Task statement
Among the lines below, restate word for word only those from the line with "This screenshot has height=595, width=788." through the line with "Given: Open the", with both end lines kept.

⁂

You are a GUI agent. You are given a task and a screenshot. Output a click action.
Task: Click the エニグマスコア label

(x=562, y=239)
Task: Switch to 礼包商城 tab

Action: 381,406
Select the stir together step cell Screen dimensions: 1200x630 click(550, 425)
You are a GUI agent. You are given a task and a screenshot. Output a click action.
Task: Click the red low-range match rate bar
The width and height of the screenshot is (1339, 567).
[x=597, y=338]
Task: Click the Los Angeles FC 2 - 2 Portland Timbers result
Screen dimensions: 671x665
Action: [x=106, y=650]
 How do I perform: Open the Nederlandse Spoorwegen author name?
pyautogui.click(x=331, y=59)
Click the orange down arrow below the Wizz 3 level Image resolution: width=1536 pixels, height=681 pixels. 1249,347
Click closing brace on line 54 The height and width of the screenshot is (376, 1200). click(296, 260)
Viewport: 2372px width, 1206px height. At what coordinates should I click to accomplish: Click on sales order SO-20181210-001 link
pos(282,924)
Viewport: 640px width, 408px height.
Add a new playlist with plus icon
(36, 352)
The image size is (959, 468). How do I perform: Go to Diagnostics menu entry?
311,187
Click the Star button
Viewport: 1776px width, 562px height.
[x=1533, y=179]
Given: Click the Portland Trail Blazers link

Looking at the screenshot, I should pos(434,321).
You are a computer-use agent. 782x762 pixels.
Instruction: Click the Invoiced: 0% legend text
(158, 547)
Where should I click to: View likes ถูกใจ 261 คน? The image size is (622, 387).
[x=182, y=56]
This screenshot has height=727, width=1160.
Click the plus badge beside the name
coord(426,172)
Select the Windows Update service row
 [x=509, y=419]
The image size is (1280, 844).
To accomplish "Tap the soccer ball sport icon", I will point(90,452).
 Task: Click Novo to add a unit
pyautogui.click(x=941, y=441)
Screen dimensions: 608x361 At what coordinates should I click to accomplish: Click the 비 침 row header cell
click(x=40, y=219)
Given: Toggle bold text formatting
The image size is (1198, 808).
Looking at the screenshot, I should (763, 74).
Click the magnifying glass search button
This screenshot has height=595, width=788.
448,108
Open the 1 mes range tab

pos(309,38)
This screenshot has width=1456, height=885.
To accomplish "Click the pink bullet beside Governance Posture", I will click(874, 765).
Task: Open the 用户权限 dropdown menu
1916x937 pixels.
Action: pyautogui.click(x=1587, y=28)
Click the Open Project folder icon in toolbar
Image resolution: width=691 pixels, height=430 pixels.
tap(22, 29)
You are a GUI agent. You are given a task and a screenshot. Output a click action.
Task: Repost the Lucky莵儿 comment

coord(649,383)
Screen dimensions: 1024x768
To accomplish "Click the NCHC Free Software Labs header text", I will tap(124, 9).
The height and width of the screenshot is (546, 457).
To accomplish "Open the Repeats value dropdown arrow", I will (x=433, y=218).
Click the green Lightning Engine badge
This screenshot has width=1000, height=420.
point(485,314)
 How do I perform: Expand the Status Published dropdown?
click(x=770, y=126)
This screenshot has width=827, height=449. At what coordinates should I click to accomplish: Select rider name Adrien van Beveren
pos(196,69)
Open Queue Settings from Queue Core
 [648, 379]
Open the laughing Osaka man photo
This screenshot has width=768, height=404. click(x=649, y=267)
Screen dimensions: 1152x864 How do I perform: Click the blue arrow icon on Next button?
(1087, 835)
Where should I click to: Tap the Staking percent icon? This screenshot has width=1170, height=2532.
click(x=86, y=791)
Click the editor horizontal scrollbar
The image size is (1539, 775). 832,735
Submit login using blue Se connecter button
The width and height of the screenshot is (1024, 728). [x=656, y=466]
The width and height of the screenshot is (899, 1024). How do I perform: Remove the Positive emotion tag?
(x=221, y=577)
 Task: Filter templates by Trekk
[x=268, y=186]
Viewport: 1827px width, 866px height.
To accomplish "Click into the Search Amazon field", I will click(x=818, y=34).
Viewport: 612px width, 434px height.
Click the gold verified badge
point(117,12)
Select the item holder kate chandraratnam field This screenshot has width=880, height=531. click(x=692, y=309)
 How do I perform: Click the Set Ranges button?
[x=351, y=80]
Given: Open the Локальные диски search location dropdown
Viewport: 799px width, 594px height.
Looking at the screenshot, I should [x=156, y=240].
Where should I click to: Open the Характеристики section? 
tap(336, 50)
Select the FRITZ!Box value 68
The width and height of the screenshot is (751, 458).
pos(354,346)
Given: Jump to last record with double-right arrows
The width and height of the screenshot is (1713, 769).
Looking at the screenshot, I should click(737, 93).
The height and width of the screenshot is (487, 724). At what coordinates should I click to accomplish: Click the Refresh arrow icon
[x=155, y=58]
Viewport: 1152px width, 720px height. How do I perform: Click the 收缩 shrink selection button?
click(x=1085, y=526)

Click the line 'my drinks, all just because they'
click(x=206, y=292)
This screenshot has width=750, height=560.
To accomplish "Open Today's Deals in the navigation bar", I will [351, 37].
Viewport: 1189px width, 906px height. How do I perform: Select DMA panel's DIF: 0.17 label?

⁂

Completed task
This screenshot has height=595, width=788.
448,108
Open the 1 mes range tab

pos(309,38)
This screenshot has width=1456, height=885.
To accomplish "Click the pink bullet beside Governance Posture", I will click(874, 765).
Task: Open the 用户权限 dropdown menu
1916x937 pixels.
Action: pyautogui.click(x=1587, y=28)
Click the Open Project folder icon in toolbar
Image resolution: width=691 pixels, height=430 pixels.
tap(22, 29)
You are a GUI agent. You are given a task and a screenshot. Output a click action.
Task: Repost the Lucky莵儿 comment

coord(649,383)
Screen dimensions: 1024x768
To accomplish "Click the NCHC Free Software Labs header text", I will tap(124, 9).
The height and width of the screenshot is (546, 457).
To accomplish "Open the Repeats value dropdown arrow", I will (x=433, y=218).
Click the green Lightning Engine badge
This screenshot has width=1000, height=420.
point(485,314)
 How do I perform: Expand the Status Published dropdown?
click(x=770, y=126)
This screenshot has width=827, height=449. At what coordinates should I click to accomplish: Select rider name Adrien van Beveren
pos(196,69)
Open Queue Settings from Queue Core
 [648, 379]
Open the laughing Osaka man photo
This screenshot has width=768, height=404. click(x=649, y=267)
Screen dimensions: 1152x864 How do I perform: Click the blue arrow icon on Next button?
(1087, 835)
Where should I click to: Tap the Staking percent icon? This screenshot has width=1170, height=2532.
click(x=86, y=791)
Click the editor horizontal scrollbar
The image size is (1539, 775). 832,735
Submit login using blue Se connecter button
The width and height of the screenshot is (1024, 728). [x=656, y=466]
The width and height of the screenshot is (899, 1024). How do I perform: Remove the Positive emotion tag?
(x=221, y=577)
 Task: Filter templates by Trekk
[x=268, y=186]
Viewport: 1827px width, 866px height.
To accomplish "Click into the Search Amazon field", I will click(x=818, y=34).
Viewport: 612px width, 434px height.
Click the gold verified badge
point(117,12)
Select the item holder kate chandraratnam field This screenshot has width=880, height=531. click(x=692, y=309)
 How do I perform: Click the Set Ranges button?
[x=351, y=80]
Given: Open the Локальные диски search location dropdown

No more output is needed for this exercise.